Un appunto: Yorke deve togliersi un po’ di ruggine dalla voce. Appesantito forse da anni ed anni di manierismo (diciamolo: Thom era sulla strada di diventare una specie di “Björk maschio”), deve ancora riprendere sicurezza e capacità di orientarsi in panorami musicali più diversificati. La cosa la si è capita benissimo nella cover tirata fuori in due dei tre concerti dello scorso weekend: quella gemma assoluta di “It’s Different For Girls” di Joe Jackson (scelta bellissima e per nulla scontata: bravi!), che onestamente Thom ha mezzo rovinato con un cantato completamente scentrato e non all’altezza (…side effect positivo: in questo modo si rivaluta il modo di cantare di Jackson, talora bistrattato ma in realtà perfettamente funzionale alle sue composizioni e non così grezzo ed approssimativo come sembra).

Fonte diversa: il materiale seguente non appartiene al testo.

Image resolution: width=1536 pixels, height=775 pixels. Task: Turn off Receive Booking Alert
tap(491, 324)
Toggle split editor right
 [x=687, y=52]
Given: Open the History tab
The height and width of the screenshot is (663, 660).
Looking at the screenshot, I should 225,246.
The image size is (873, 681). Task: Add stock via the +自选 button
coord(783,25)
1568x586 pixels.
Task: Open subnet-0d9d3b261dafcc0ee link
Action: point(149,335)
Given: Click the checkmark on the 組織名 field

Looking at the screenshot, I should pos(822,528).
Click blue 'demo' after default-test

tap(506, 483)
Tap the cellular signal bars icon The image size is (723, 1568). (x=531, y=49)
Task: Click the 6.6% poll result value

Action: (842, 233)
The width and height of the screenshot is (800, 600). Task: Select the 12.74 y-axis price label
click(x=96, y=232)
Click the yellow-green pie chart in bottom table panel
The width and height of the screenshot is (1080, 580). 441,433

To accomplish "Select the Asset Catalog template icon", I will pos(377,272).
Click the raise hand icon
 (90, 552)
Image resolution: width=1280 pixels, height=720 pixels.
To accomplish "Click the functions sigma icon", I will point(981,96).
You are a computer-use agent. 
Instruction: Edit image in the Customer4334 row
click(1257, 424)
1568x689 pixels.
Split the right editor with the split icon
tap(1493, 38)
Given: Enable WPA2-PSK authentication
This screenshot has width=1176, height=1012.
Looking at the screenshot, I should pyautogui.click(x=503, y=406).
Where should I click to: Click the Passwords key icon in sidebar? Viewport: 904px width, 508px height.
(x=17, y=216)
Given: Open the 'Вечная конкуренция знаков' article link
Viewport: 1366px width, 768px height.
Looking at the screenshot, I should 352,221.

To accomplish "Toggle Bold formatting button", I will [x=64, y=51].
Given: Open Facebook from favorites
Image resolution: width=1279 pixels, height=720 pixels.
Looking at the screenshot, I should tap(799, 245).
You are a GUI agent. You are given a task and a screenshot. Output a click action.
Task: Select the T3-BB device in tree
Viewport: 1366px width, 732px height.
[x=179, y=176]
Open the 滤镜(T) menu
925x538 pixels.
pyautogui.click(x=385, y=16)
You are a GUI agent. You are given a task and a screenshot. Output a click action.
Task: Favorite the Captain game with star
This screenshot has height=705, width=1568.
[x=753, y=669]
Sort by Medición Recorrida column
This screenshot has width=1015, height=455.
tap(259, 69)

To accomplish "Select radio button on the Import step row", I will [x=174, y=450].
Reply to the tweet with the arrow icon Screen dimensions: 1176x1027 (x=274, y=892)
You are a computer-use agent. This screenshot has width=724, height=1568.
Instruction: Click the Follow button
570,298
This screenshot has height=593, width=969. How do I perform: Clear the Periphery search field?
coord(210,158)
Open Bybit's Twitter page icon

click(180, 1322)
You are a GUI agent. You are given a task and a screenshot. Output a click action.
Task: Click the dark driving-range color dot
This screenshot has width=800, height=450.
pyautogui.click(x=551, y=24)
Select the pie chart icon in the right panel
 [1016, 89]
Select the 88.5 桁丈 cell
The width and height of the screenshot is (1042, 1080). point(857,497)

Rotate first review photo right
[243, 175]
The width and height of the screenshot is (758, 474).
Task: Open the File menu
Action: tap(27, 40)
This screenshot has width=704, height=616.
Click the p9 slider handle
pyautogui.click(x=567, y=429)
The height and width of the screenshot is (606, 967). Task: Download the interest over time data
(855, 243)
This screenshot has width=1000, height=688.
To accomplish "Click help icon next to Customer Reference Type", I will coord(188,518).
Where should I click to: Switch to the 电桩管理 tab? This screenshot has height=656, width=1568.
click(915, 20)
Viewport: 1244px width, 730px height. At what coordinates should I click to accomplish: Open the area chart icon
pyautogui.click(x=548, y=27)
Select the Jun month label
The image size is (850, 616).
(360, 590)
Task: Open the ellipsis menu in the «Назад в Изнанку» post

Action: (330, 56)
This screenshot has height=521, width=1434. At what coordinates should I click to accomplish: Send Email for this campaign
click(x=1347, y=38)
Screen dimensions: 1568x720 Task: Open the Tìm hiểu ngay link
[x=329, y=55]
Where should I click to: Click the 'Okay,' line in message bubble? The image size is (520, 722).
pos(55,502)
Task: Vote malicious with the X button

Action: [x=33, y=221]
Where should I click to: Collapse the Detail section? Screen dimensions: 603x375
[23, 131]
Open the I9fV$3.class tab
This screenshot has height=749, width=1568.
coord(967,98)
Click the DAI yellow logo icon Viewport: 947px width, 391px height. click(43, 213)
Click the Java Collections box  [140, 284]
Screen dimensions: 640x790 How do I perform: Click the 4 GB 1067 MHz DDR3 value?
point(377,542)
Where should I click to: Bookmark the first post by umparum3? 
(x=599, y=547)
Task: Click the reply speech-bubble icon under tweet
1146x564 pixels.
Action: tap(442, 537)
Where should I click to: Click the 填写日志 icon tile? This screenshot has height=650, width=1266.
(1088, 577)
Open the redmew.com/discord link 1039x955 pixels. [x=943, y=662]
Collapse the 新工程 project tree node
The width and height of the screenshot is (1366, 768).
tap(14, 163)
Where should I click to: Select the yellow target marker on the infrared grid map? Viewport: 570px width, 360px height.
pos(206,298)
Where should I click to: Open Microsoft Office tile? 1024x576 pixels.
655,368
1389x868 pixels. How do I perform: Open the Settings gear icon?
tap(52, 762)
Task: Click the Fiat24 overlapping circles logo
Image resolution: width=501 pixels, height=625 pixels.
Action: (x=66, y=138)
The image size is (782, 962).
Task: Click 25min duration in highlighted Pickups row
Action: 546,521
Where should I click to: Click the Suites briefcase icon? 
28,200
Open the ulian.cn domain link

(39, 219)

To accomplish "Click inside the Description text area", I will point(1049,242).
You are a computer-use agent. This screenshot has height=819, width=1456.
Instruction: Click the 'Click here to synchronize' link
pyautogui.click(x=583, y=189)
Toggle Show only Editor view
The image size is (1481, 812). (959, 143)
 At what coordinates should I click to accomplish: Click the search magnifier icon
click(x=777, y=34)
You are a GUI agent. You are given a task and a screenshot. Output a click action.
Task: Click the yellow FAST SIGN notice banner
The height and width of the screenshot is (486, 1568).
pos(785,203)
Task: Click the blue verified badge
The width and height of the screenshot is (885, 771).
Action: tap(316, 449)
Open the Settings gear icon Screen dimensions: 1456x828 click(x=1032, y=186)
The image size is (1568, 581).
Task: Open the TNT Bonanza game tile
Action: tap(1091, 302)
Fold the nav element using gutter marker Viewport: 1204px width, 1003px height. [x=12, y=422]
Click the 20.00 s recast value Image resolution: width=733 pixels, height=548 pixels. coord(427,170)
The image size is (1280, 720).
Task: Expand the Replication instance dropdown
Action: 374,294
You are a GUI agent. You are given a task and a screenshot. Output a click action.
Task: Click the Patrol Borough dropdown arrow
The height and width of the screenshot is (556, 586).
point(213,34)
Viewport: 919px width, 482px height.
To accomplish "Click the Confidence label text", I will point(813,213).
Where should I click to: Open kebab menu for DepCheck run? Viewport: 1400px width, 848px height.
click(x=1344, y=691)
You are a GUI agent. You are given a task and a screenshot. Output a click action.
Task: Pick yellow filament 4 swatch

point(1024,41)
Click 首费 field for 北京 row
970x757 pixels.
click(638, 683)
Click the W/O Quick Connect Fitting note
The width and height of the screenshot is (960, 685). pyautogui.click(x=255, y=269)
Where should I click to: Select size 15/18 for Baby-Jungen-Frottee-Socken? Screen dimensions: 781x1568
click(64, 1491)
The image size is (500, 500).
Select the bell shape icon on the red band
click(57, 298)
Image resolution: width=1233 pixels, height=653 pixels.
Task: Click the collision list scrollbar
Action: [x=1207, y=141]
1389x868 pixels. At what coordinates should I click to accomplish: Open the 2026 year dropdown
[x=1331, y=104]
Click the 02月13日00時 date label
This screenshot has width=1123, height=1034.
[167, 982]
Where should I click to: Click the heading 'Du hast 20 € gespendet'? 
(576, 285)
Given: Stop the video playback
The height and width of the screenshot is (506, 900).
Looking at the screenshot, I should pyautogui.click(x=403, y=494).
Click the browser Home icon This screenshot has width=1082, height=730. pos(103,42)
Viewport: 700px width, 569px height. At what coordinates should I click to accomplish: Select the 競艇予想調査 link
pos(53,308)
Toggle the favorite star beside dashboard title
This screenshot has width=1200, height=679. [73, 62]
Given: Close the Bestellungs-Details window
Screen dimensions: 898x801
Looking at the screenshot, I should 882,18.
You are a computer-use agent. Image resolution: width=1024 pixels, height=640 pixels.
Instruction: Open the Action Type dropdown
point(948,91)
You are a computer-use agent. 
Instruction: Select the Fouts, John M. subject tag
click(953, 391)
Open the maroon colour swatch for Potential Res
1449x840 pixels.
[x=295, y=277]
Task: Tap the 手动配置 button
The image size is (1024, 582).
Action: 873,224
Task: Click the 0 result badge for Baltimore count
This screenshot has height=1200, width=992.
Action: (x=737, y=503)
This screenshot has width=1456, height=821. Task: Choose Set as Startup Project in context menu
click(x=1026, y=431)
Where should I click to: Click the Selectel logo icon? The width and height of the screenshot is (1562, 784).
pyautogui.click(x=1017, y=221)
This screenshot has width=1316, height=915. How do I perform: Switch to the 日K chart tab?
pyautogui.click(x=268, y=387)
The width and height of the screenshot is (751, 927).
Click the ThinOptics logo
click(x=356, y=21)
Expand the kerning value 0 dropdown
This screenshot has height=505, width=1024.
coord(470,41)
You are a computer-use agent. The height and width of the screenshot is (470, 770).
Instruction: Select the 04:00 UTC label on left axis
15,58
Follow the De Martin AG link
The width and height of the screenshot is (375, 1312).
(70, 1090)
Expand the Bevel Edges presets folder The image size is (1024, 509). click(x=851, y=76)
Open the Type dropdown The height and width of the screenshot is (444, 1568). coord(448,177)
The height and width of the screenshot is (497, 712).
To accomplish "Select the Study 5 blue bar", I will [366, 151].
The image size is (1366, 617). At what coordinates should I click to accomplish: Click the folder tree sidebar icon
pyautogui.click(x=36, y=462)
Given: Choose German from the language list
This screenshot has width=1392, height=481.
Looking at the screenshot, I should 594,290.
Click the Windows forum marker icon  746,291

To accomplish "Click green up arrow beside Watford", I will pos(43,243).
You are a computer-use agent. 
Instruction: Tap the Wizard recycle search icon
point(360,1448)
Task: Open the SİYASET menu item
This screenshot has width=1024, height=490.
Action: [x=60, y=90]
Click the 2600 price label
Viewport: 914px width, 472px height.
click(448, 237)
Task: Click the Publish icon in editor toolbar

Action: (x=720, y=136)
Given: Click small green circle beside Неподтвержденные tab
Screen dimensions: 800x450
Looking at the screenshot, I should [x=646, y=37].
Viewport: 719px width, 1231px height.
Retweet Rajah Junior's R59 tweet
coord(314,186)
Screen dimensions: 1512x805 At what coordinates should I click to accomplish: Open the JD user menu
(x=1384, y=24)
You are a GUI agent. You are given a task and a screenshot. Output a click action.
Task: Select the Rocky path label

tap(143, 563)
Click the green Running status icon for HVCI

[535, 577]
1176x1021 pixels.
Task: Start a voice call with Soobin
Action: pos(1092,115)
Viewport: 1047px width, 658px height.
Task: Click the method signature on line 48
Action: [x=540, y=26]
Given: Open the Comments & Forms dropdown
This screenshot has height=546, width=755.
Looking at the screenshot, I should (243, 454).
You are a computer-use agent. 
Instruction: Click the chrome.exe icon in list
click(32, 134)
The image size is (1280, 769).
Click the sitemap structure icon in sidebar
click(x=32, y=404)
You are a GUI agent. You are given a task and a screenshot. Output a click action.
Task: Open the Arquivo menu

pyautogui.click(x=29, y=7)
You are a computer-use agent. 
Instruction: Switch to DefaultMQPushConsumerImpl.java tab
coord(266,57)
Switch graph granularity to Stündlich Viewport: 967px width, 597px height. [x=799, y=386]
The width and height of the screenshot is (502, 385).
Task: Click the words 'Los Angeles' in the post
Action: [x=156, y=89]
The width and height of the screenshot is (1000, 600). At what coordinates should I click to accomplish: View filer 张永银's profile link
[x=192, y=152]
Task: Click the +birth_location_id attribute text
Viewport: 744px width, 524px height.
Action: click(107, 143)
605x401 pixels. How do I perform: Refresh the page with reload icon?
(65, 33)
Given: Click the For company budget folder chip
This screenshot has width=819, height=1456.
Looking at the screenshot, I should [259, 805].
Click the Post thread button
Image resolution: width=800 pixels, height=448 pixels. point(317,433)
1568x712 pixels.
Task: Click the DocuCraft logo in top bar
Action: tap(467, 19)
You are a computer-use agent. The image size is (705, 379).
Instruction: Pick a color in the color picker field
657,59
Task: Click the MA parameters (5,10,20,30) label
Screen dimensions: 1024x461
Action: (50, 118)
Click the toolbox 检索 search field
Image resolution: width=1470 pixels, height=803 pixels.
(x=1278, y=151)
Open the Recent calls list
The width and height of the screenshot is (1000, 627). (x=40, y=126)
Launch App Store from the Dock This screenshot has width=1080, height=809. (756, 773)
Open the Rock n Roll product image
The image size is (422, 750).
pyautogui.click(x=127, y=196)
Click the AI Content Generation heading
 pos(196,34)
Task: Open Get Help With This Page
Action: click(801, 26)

Tutto considerato però The Smile è una bella cosa che accadrà in questo 2022. Ed è uno dei concerti che merita di entrare nel vostro paniere degli acquisti. Sperando si possano fare. Ma considerando che nel resto del mondo già si fanno eccome, anche se Speranza non lo sa o fa finta di non saperlo, c’è ragionevolmente modo di essere ottimisti, colpi di scena e nuove varianti permettendo.